It is trite to refer to tenets laid down in Palermo and Vienna Conventions. There has been a consensus, acquisition-possession-use-concealing or disguising illicit origin of illegitimately obtained money to evade legal consequences would be money-laundering. However, growth of jurisprudence in this law did not stop or end…
We hold, Section 24 of The Prevention of Money-Laundering Act, 2002 has a reasonable nexus with purposes and objects sought to be achieved.
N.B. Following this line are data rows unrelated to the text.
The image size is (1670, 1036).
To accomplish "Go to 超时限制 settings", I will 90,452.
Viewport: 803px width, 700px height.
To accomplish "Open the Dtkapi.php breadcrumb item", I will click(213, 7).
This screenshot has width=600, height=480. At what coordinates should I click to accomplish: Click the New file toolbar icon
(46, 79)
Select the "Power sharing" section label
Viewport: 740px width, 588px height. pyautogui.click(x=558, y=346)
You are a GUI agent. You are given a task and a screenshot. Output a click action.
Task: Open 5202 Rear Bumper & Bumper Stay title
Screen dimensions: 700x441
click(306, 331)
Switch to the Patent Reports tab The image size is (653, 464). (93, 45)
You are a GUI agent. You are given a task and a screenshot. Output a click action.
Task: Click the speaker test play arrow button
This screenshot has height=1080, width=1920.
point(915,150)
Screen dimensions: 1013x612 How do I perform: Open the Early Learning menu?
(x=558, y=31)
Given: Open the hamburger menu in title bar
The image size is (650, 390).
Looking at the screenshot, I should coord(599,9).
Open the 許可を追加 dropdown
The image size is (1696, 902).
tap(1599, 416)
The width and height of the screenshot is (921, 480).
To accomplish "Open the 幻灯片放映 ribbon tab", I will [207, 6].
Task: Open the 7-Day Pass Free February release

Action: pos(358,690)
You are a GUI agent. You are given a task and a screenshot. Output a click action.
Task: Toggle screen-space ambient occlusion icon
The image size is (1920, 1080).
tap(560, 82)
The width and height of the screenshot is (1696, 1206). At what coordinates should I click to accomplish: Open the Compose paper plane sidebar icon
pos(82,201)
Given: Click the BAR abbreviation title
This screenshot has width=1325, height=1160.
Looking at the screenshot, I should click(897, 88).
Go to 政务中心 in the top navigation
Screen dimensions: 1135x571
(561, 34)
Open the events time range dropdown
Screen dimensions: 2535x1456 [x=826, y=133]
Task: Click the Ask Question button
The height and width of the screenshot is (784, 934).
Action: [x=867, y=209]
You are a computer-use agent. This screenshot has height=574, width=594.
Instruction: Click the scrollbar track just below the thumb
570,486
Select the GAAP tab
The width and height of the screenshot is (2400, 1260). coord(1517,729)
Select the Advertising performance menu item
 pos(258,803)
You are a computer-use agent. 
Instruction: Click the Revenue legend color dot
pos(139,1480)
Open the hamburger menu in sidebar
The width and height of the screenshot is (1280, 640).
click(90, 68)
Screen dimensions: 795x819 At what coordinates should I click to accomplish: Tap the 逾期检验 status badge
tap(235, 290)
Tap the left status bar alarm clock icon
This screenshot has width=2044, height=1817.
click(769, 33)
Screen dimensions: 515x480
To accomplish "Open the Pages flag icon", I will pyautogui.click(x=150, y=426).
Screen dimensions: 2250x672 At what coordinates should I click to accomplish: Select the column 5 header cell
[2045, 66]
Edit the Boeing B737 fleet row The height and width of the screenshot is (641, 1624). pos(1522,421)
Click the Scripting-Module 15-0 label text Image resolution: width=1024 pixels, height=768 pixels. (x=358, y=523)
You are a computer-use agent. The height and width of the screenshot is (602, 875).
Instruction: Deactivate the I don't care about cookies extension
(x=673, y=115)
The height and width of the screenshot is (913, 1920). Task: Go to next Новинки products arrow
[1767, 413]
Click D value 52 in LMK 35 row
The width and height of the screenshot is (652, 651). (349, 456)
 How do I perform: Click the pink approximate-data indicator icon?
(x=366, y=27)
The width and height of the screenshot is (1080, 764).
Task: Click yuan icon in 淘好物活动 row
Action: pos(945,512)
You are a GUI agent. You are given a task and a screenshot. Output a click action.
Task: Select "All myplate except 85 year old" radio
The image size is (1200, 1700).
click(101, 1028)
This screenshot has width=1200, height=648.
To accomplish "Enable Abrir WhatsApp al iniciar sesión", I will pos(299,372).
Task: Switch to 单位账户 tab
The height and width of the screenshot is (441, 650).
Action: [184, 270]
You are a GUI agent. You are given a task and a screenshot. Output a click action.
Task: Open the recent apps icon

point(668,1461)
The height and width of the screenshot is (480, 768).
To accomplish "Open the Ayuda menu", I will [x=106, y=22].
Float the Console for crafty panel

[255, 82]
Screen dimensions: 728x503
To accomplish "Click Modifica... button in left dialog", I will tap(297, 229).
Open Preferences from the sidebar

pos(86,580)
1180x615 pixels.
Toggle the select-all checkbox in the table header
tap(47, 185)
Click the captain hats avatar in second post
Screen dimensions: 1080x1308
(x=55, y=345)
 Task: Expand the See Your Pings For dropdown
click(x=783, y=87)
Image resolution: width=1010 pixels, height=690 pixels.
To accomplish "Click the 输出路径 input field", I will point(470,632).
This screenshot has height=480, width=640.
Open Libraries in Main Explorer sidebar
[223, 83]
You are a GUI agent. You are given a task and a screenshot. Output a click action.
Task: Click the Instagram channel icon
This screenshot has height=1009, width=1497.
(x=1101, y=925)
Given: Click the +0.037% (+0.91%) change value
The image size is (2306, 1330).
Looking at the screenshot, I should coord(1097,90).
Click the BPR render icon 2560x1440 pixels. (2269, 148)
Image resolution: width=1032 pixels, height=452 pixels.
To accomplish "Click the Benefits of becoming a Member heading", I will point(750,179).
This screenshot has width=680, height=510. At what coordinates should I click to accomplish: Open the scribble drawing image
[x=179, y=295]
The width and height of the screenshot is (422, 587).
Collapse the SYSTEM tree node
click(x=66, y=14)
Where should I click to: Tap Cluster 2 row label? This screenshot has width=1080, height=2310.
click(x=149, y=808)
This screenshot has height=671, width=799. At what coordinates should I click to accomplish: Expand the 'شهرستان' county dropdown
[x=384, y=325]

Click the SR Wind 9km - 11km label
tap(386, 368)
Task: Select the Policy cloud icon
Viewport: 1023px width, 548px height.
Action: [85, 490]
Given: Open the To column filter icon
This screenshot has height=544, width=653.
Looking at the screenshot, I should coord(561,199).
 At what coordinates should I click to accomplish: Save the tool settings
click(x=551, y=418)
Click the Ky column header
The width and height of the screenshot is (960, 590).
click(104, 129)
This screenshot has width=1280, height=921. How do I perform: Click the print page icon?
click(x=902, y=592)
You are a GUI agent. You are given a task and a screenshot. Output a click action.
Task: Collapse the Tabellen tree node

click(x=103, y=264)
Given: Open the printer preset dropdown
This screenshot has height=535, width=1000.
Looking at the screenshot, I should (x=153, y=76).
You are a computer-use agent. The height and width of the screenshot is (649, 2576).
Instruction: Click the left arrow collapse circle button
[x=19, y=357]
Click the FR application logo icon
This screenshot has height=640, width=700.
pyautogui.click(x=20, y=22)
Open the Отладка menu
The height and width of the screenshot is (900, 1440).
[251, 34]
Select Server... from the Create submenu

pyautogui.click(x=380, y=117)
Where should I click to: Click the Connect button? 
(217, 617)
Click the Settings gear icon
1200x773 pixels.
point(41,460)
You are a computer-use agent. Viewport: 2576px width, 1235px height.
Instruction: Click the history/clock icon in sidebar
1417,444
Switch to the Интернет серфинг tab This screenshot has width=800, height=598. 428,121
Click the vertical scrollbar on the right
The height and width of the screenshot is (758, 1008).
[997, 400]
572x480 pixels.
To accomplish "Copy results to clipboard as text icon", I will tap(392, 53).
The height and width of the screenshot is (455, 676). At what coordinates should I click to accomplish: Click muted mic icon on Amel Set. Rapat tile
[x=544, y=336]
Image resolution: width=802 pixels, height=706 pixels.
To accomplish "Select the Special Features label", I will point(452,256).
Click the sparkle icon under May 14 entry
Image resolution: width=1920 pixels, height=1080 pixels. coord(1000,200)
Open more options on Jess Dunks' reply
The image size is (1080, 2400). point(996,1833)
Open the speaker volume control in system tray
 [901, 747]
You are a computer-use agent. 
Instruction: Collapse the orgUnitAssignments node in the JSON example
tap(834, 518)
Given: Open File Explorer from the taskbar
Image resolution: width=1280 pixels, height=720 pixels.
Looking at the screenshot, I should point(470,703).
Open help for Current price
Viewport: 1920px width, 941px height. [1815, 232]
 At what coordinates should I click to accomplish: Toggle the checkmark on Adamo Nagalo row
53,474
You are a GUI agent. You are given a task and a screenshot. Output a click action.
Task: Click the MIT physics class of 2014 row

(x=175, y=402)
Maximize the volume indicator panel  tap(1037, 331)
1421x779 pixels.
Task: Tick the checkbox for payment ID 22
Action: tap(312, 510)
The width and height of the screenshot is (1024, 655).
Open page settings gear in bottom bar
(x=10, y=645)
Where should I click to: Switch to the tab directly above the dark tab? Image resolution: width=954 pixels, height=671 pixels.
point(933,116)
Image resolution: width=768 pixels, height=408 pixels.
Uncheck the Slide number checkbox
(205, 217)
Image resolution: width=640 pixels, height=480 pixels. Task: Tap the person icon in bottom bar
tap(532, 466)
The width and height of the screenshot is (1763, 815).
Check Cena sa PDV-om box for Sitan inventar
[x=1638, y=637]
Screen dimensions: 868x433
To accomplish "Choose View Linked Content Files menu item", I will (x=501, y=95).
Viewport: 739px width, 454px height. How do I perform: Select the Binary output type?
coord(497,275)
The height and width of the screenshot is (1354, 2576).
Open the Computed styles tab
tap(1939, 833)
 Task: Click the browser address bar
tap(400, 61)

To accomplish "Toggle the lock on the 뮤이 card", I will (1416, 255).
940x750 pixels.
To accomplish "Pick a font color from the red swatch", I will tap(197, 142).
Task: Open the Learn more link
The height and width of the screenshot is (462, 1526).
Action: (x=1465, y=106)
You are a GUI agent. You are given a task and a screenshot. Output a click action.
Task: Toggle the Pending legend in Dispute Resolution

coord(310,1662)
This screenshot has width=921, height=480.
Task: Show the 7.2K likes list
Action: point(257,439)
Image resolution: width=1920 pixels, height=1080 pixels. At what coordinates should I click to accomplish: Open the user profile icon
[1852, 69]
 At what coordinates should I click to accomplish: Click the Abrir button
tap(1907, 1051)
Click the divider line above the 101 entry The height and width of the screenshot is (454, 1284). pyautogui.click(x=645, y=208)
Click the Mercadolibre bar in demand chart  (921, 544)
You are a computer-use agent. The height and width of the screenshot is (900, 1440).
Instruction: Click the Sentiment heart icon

Our attention is invited to several other statutes providing for shifting of burden of proof, constitutional validity of which has been upheld by this Court from time to time [Section 57A of The (Kerala) Abkari Act, I of 1077; Sections 105, 106, 113A and 113B of The Indian Evidence Act, 1872; Section 139 of The Negotiable Instruments Act, 1881; Section 9 of The Opium Act, 1878; Section 9B of The Explosives Act 1884; Section 7 of The Prevention of Food Adulteration Act, 1954; Section 10C of The Essential Commodities Act, 1955; Section 138A of The Customs Act, 1962; Section 43E of The Unlawful Activities (Prevention) Act, 1967; Section 98-B of The Gold (Control) Act, 1968; Section 57 of The Wild Life (Protection) Act, 1972; Section 18 of The Foreign Exchange Regulation Act, 1973; Sections 35 and 54 of The Narcotic Drugs and Psychotropic Substances Act, 1985; Sections 3C and 3D of The Epidemic Diseases Act, 1897; Section 21 of The Terrorist and Disruptive Activities (Prevention) Act, 1987; Section 20 of The Prevention of Corruption Act, 1988; and Sections 29 and 30 of The Protection of Children from Sexual Offences Act, 2012]. Seema Silk & Sarees v. Directorate of Enforcement, (2008) 5 SCC 580 restated, a legal provision does not become unconstitutional only because it provides for a reverse burden.
Section 24(a) of The Prevention of Money-Laundering Act, 2002 by no standards can be said to be unreasonable much less manifestly arbitrary and unconstitutional. More or less, same logic as noted with Section 24(a) would apply even to Section 24(b).
– Hon’ble Justice A.M. Khanwilkar, Vijay Madanlal Choudhary v. Union of India, [Special Leave Petition (Criminal) No. 4634 of 2014].